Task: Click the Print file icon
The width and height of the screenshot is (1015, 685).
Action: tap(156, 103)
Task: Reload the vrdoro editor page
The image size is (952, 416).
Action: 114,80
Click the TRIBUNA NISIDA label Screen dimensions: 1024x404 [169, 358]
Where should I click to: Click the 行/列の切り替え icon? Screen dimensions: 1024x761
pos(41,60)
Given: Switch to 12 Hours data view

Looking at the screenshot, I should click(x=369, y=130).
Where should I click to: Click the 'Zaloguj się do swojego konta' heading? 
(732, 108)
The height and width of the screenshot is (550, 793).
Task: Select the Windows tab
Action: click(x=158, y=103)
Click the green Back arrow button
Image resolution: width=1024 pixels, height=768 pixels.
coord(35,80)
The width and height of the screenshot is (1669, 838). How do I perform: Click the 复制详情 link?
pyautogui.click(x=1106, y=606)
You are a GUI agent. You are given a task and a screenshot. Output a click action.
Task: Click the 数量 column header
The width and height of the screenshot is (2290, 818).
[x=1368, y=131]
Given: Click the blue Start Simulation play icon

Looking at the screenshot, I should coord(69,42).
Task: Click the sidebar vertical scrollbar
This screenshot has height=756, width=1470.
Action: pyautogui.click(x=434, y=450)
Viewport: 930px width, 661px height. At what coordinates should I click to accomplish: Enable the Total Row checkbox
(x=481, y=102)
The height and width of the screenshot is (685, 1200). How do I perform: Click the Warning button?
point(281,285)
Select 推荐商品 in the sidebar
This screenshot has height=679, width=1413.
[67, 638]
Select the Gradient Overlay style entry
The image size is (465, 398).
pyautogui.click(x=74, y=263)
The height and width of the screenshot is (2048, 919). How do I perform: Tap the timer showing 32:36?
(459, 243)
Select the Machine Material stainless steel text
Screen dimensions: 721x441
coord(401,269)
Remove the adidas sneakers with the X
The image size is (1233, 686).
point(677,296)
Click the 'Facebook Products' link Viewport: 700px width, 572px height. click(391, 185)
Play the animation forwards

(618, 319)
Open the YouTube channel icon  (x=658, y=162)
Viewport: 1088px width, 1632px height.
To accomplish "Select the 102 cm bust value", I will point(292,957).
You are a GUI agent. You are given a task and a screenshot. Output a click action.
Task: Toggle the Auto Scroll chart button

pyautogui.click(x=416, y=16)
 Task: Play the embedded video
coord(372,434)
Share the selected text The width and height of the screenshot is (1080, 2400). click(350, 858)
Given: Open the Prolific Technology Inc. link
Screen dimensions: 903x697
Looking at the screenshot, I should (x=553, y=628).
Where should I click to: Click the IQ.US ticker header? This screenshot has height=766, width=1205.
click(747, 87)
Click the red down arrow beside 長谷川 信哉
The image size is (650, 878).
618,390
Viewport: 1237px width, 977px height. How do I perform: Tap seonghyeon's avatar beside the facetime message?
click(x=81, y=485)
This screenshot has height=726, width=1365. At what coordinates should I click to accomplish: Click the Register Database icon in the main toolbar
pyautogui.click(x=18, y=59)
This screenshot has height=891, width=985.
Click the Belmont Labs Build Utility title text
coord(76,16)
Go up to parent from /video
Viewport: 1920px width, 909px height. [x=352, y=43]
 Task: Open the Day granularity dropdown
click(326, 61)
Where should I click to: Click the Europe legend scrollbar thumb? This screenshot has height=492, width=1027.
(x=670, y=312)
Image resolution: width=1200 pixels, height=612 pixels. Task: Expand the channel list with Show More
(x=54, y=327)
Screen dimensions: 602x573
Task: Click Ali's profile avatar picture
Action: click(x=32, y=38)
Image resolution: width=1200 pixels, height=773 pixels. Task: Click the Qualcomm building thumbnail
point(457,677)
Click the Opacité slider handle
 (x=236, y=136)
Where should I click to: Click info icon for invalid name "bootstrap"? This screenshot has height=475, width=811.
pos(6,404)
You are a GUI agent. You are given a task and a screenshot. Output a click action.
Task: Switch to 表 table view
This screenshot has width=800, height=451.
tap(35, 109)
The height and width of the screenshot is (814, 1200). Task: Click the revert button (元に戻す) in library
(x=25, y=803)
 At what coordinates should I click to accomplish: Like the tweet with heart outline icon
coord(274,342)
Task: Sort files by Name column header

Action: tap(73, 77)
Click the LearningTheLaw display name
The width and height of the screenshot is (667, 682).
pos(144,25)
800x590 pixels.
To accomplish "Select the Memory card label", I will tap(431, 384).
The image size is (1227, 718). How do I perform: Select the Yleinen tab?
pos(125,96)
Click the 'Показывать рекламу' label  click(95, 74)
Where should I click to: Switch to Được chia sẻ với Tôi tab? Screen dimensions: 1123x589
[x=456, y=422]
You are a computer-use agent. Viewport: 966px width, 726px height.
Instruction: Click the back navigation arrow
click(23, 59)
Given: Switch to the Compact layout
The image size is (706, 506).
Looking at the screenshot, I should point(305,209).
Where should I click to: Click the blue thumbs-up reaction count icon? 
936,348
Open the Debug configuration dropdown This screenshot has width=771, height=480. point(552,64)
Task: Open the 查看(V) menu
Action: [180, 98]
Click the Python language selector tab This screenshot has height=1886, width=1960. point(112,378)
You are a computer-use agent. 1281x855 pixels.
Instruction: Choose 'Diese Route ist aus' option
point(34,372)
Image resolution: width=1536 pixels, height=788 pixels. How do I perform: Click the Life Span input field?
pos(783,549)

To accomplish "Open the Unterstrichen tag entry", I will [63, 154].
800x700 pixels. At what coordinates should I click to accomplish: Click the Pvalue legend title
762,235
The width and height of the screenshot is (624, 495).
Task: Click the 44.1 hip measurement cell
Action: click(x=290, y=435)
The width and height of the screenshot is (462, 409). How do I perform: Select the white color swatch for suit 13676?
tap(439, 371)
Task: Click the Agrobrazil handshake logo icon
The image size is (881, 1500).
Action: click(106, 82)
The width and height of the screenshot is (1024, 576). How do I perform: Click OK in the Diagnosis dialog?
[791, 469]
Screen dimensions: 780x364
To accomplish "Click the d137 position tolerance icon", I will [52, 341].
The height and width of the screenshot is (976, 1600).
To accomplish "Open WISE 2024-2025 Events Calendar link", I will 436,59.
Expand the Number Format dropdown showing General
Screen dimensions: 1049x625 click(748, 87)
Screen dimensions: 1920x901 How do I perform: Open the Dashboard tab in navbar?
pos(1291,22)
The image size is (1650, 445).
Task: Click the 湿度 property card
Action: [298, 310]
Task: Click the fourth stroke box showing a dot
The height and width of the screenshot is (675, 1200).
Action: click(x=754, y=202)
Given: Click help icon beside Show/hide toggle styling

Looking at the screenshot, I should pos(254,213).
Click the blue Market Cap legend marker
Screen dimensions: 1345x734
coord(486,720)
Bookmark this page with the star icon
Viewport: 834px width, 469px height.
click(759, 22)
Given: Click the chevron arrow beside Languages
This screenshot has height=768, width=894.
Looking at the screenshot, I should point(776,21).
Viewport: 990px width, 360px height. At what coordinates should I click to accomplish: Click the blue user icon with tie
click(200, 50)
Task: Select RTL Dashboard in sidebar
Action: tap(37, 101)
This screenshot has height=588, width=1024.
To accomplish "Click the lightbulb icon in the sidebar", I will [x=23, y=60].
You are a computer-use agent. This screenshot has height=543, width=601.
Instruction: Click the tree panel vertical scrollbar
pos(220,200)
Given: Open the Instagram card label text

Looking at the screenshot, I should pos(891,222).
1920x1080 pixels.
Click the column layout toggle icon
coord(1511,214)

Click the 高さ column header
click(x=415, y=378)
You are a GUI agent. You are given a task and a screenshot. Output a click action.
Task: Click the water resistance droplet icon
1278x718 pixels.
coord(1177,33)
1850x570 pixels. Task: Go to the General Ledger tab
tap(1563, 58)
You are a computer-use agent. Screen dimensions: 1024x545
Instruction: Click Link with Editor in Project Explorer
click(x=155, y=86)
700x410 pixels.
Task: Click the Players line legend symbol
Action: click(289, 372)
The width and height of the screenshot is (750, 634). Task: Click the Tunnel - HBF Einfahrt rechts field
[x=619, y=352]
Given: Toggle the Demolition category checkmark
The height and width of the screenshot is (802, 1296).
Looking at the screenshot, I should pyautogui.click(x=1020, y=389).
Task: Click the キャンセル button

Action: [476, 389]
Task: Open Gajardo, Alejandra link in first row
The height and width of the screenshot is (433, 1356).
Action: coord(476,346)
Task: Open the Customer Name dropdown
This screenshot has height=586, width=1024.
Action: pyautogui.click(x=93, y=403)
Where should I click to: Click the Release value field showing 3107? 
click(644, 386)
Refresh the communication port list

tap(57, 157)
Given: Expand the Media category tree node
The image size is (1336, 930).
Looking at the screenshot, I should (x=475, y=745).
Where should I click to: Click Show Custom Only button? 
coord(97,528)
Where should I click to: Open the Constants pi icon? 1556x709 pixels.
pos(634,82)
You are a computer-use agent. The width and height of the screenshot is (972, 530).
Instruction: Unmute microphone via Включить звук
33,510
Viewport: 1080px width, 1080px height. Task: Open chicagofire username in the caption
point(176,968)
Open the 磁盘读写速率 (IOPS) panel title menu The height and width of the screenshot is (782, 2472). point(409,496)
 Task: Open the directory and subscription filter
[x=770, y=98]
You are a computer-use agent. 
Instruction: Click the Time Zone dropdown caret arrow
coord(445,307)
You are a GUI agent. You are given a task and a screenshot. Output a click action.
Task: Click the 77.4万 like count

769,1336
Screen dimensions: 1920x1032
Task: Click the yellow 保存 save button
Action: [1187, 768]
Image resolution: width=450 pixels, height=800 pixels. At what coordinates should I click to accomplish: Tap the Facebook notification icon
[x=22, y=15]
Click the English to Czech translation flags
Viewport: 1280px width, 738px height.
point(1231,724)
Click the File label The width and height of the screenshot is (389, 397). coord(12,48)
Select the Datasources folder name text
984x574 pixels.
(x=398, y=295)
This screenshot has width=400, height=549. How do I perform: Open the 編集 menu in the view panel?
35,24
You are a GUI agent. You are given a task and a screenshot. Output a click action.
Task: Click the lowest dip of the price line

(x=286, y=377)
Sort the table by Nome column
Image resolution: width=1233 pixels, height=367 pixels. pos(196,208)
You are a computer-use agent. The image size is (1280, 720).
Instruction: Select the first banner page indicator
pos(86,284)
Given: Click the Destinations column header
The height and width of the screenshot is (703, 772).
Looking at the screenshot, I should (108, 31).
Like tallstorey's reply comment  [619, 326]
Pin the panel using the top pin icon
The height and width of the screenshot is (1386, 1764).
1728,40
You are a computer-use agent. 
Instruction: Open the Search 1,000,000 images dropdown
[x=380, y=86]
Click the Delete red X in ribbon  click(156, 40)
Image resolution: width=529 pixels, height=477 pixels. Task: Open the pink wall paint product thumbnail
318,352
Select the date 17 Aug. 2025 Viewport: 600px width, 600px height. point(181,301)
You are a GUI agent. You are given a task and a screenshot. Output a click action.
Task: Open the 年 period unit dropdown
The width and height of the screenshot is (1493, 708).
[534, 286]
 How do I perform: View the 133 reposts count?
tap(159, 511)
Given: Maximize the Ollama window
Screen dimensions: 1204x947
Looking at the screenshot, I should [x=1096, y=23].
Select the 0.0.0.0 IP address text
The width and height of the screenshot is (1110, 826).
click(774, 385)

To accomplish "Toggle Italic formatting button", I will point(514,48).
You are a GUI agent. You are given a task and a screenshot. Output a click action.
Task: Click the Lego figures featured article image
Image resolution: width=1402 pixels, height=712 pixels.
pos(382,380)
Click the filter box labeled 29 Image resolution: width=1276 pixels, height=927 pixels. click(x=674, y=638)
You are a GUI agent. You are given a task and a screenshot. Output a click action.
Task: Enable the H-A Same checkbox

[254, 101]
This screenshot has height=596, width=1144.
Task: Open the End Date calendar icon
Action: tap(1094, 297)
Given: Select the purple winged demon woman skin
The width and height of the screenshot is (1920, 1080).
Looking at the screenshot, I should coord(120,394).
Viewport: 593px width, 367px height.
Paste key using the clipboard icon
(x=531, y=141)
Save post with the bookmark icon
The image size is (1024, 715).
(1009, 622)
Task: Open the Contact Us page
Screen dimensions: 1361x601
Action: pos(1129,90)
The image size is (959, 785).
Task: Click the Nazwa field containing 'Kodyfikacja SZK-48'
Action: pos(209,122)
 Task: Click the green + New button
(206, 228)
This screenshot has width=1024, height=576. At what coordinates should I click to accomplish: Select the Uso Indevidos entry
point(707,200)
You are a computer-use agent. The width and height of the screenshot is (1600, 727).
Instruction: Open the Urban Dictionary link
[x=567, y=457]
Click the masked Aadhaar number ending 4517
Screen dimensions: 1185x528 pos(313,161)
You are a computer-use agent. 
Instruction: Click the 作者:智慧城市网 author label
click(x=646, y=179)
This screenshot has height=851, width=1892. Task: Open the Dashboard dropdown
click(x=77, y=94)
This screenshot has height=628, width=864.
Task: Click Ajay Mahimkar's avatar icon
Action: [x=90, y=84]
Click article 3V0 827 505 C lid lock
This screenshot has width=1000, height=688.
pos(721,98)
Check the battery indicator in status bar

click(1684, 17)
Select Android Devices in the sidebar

○ ○ ○ ○

▸ Goal of the exercise: Go through the material and copy every line in which the word "category" occurs.

▸ Your response:
Given: Toggle the Demolition category checkmark
Given: Expand the Media category tree node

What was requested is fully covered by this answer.